Write out all of the lines below, exactly and completely.

Saved data entries:
________________________
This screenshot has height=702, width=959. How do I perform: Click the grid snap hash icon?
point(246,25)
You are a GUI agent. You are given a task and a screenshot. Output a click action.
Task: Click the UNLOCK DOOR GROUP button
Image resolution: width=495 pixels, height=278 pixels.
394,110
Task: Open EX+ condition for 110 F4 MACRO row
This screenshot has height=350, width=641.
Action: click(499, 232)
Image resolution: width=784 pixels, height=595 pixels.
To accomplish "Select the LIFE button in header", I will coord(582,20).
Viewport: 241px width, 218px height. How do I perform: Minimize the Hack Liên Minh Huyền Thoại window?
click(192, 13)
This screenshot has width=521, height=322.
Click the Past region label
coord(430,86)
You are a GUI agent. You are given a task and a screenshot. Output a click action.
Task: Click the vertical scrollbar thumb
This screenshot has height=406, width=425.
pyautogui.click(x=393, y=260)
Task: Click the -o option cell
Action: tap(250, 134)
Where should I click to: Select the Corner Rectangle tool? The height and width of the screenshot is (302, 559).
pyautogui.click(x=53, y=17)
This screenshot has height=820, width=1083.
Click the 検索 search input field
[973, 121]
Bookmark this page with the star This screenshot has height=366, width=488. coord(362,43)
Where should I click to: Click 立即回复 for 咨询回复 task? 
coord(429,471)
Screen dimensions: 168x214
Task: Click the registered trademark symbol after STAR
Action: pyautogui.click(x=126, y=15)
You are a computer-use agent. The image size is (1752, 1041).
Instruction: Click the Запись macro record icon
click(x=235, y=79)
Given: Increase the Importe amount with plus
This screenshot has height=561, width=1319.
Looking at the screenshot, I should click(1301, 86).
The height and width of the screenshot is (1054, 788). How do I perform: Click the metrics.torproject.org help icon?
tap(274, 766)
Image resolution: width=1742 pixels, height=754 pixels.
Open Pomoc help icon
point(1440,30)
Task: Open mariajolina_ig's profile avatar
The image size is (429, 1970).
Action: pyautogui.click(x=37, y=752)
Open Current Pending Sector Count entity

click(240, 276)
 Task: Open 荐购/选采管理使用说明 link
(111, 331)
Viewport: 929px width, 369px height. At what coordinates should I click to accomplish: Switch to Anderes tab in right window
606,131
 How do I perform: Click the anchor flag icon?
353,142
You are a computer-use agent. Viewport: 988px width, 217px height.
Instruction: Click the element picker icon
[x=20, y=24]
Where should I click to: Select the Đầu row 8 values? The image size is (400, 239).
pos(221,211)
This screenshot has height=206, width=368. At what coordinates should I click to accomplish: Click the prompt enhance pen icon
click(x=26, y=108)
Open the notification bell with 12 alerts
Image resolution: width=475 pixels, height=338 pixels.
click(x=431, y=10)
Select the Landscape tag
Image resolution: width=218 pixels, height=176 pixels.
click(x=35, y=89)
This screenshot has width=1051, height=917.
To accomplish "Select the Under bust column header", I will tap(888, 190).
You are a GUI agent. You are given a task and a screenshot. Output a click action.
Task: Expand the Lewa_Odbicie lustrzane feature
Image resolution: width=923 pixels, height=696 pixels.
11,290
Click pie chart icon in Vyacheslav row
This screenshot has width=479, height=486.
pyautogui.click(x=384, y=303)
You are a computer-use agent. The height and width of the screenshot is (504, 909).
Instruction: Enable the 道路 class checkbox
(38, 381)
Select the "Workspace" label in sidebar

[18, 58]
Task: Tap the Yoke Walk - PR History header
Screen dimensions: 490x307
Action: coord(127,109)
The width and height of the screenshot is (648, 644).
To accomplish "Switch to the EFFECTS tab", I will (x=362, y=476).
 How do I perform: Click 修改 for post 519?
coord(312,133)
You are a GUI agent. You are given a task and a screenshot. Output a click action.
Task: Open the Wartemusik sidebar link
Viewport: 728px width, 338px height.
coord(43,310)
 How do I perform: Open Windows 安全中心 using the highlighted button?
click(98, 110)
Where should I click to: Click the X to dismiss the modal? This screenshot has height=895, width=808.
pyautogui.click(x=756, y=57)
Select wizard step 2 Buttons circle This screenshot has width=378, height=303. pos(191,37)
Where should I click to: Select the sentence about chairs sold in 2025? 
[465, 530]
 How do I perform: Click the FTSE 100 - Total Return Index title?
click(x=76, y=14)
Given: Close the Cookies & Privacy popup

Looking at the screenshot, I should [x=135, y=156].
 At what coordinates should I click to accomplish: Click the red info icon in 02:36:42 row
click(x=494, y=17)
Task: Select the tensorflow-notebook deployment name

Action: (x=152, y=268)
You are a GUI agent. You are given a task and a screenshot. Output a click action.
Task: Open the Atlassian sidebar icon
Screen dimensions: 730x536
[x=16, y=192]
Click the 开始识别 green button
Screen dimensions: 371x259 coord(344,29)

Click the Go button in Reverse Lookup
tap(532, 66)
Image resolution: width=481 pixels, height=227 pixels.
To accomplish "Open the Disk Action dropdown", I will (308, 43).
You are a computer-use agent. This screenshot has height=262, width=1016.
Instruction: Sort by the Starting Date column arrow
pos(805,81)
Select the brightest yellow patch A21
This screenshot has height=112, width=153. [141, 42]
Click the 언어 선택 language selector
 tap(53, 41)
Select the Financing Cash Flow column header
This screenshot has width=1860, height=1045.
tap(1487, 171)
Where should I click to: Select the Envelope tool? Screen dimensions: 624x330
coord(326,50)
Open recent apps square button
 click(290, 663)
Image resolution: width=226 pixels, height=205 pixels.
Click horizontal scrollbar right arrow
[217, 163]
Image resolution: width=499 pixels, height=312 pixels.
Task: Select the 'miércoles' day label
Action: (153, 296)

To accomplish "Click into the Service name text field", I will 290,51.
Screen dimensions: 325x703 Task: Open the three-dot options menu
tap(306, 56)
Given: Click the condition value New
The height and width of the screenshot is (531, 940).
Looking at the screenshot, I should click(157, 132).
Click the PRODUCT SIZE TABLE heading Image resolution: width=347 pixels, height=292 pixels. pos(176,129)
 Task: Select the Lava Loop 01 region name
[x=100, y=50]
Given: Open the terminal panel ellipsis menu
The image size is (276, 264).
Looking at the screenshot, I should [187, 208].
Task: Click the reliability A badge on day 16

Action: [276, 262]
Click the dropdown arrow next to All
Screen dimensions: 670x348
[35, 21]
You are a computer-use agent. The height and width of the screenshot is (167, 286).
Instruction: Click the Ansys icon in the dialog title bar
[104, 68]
________________________
TASK SOLUTION:
This screenshot has height=702, width=959. How do I perform: Click the grid snap hash icon?
point(246,25)
You are a GUI agent. You are given a task and a screenshot. Output a click action.
Task: Click the UNLOCK DOOR GROUP button
Image resolution: width=495 pixels, height=278 pixels.
394,110
Task: Open EX+ condition for 110 F4 MACRO row
This screenshot has height=350, width=641.
Action: click(499, 232)
Image resolution: width=784 pixels, height=595 pixels.
To accomplish "Select the LIFE button in header", I will coord(582,20).
Viewport: 241px width, 218px height. How do I perform: Minimize the Hack Liên Minh Huyền Thoại window?
click(192, 13)
This screenshot has width=521, height=322.
Click the Past region label
coord(430,86)
You are a GUI agent. You are given a task and a screenshot. Output a click action.
Task: Click the vertical scrollbar thumb
This screenshot has height=406, width=425.
pyautogui.click(x=393, y=260)
Task: Click the -o option cell
Action: tap(250, 134)
Where should I click to: Select the Corner Rectangle tool? The height and width of the screenshot is (302, 559).
pyautogui.click(x=53, y=17)
This screenshot has height=820, width=1083.
Click the 検索 search input field
[973, 121]
Bookmark this page with the star This screenshot has height=366, width=488. coord(362,43)
Where should I click to: Click 立即回复 for 咨询回复 task? 
coord(429,471)
Screen dimensions: 168x214
Task: Click the registered trademark symbol after STAR
Action: pyautogui.click(x=126, y=15)
You are a computer-use agent. The image size is (1752, 1041).
Instruction: Click the Запись macro record icon
click(x=235, y=79)
Given: Increase the Importe amount with plus
This screenshot has height=561, width=1319.
Looking at the screenshot, I should click(1301, 86).
The height and width of the screenshot is (1054, 788). How do I perform: Click the metrics.torproject.org help icon?
tap(274, 766)
Image resolution: width=1742 pixels, height=754 pixels.
Open Pomoc help icon
point(1440,30)
Task: Open mariajolina_ig's profile avatar
The image size is (429, 1970).
Action: pyautogui.click(x=37, y=752)
Open Current Pending Sector Count entity

click(240, 276)
 Task: Open 荐购/选采管理使用说明 link
(111, 331)
Viewport: 929px width, 369px height. At what coordinates should I click to accomplish: Switch to Anderes tab in right window
606,131
 How do I perform: Click the anchor flag icon?
353,142
You are a computer-use agent. Viewport: 988px width, 217px height.
Instruction: Click the element picker icon
[x=20, y=24]
Where should I click to: Select the Đầu row 8 values? The image size is (400, 239).
pos(221,211)
This screenshot has height=206, width=368. At what coordinates should I click to accomplish: Click the prompt enhance pen icon
click(x=26, y=108)
Open the notification bell with 12 alerts
Image resolution: width=475 pixels, height=338 pixels.
click(x=431, y=10)
Select the Landscape tag
Image resolution: width=218 pixels, height=176 pixels.
click(x=35, y=89)
This screenshot has width=1051, height=917.
To accomplish "Select the Under bust column header", I will tap(888, 190).
You are a GUI agent. You are given a task and a screenshot. Output a click action.
Task: Expand the Lewa_Odbicie lustrzane feature
Image resolution: width=923 pixels, height=696 pixels.
11,290
Click pie chart icon in Vyacheslav row
This screenshot has width=479, height=486.
pyautogui.click(x=384, y=303)
You are a computer-use agent. The height and width of the screenshot is (504, 909).
Instruction: Enable the 道路 class checkbox
(38, 381)
Select the "Workspace" label in sidebar

[18, 58]
Task: Tap the Yoke Walk - PR History header
Screen dimensions: 490x307
Action: coord(127,109)
The width and height of the screenshot is (648, 644).
To accomplish "Switch to the EFFECTS tab", I will (x=362, y=476).
 How do I perform: Click 修改 for post 519?
coord(312,133)
You are a GUI agent. You are given a task and a screenshot. Output a click action.
Task: Open the Wartemusik sidebar link
Viewport: 728px width, 338px height.
coord(43,310)
 How do I perform: Open Windows 安全中心 using the highlighted button?
click(98, 110)
Where should I click to: Click the X to dismiss the modal? This screenshot has height=895, width=808.
pyautogui.click(x=756, y=57)
Select wizard step 2 Buttons circle This screenshot has width=378, height=303. pos(191,37)
Where should I click to: Select the sentence about chairs sold in 2025? 
[465, 530]
 How do I perform: Click the FTSE 100 - Total Return Index title?
click(x=76, y=14)
Given: Close the Cookies & Privacy popup

Looking at the screenshot, I should [x=135, y=156].
 At what coordinates should I click to accomplish: Click the red info icon in 02:36:42 row
click(x=494, y=17)
Task: Select the tensorflow-notebook deployment name

Action: (x=152, y=268)
You are a GUI agent. You are given a task and a screenshot. Output a click action.
Task: Open the Atlassian sidebar icon
Screen dimensions: 730x536
[x=16, y=192]
Click the 开始识别 green button
Screen dimensions: 371x259 coord(344,29)

Click the Go button in Reverse Lookup
tap(532, 66)
Image resolution: width=481 pixels, height=227 pixels.
To accomplish "Open the Disk Action dropdown", I will (308, 43).
You are a computer-use agent. This screenshot has height=262, width=1016.
Instruction: Sort by the Starting Date column arrow
pos(805,81)
Select the brightest yellow patch A21
This screenshot has height=112, width=153. [141, 42]
Click the 언어 선택 language selector
 tap(53, 41)
Select the Financing Cash Flow column header
This screenshot has width=1860, height=1045.
tap(1487, 171)
Where should I click to: Select the Envelope tool? Screen dimensions: 624x330
coord(326,50)
Open recent apps square button
 click(290, 663)
Image resolution: width=226 pixels, height=205 pixels.
Click horizontal scrollbar right arrow
[217, 163]
Image resolution: width=499 pixels, height=312 pixels.
Task: Select the 'miércoles' day label
Action: (153, 296)

To accomplish "Click into the Service name text field", I will 290,51.
Screen dimensions: 325x703 Task: Open the three-dot options menu
tap(306, 56)
Given: Click the condition value New
The height and width of the screenshot is (531, 940).
Looking at the screenshot, I should click(157, 132).
Click the PRODUCT SIZE TABLE heading Image resolution: width=347 pixels, height=292 pixels. pos(176,129)
 Task: Select the Lava Loop 01 region name
[x=100, y=50]
Given: Open the terminal panel ellipsis menu
The image size is (276, 264).
Looking at the screenshot, I should [187, 208].
Task: Click the reliability A badge on day 16

Action: [276, 262]
Click the dropdown arrow next to All
Screen dimensions: 670x348
[35, 21]
You are a computer-use agent. The height and width of the screenshot is (167, 286).
Instruction: Click the Ansys icon in the dialog title bar
[104, 68]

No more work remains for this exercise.